Even negligent violations carry consequences. If the violation wasn’t willful but still resulted from carelessness, you can recover actual damages plus attorney’s fees.12Office of the Law Revision Counsel. 15 USC 1681o – Civil Liability for Negligent Noncompliance Common violations include bundling the disclosure with other paperwork instead of keeping it standalone, failing to send the pre-adverse action notice, or using a report after the applicant never authorized it.
These cases frequently become class actions when an employer uses the same flawed process across many hires. A standalone disclosure form that includes a liability waiver, for example, violates the FCRA for every applicant who signed it.
The hiring decision isn’t the end of an employer’s obligations. Federal guidelines require employers to keep all personnel and employment records, including background check results, for at least one year. If an applicant was involuntarily terminated, the retention period runs one year from the date of termination.13U.S. Equal Employment Opportunity Commission. Recordkeeping Requirements If an EEOC charge is filed, the employer must retain all related records until the charge is fully resolved, including any appeals.

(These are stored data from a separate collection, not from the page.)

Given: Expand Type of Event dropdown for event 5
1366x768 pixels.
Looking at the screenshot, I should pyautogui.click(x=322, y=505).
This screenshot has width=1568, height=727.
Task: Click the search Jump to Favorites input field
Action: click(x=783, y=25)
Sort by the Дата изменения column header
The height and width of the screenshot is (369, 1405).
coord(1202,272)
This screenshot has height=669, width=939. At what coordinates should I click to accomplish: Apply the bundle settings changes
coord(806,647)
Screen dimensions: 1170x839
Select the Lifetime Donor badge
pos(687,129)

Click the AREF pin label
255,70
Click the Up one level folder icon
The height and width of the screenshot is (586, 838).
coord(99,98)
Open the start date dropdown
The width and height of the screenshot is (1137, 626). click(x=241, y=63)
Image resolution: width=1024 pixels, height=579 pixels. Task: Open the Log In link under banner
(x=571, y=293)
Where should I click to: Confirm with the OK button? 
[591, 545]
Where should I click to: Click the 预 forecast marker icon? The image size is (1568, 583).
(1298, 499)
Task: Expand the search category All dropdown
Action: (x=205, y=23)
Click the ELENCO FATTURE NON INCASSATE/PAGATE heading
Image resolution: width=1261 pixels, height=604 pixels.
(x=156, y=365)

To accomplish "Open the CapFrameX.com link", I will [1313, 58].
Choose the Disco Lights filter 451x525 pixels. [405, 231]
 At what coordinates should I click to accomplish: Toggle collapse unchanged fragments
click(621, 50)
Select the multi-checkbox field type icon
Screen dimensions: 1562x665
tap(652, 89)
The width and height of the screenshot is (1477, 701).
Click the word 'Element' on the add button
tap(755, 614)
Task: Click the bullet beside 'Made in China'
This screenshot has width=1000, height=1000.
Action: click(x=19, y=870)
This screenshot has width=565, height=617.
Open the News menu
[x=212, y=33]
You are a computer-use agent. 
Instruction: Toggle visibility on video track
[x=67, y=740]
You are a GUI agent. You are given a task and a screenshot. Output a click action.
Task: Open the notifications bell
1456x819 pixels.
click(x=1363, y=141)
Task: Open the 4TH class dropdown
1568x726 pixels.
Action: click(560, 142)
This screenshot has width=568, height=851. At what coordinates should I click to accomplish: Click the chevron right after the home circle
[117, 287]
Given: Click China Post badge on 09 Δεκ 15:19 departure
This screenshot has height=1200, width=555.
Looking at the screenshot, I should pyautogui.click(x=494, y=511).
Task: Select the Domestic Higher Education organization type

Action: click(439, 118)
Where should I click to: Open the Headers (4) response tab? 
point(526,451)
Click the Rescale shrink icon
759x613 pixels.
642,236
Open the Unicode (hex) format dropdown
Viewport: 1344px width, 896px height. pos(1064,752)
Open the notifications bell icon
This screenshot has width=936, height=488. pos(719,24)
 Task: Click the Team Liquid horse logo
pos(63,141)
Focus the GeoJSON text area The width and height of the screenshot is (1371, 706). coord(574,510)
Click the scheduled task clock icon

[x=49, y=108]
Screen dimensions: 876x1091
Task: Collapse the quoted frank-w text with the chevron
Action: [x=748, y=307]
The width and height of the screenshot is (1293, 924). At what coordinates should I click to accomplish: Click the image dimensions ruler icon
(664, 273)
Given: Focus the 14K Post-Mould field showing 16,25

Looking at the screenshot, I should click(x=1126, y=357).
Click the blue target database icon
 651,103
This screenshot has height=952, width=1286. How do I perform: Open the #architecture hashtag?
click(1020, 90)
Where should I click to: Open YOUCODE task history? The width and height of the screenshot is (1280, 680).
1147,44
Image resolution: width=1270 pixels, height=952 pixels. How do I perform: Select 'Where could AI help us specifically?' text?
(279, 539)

A basic Level 1 screen is one of the faster background checks to complete. Digital identity verification through the SSN trace typically returns results in under two minutes. Criminal database searches generally take one to three business days, though county court searches in jurisdictions with slower record systems can stretch longer. If the employer ordered a higher-tier package that includes education or employment verification, those components usually add one to three additional days. Overall, most applicants can expect a basic Sterling screen to wrap up within a few business days of authorizing it.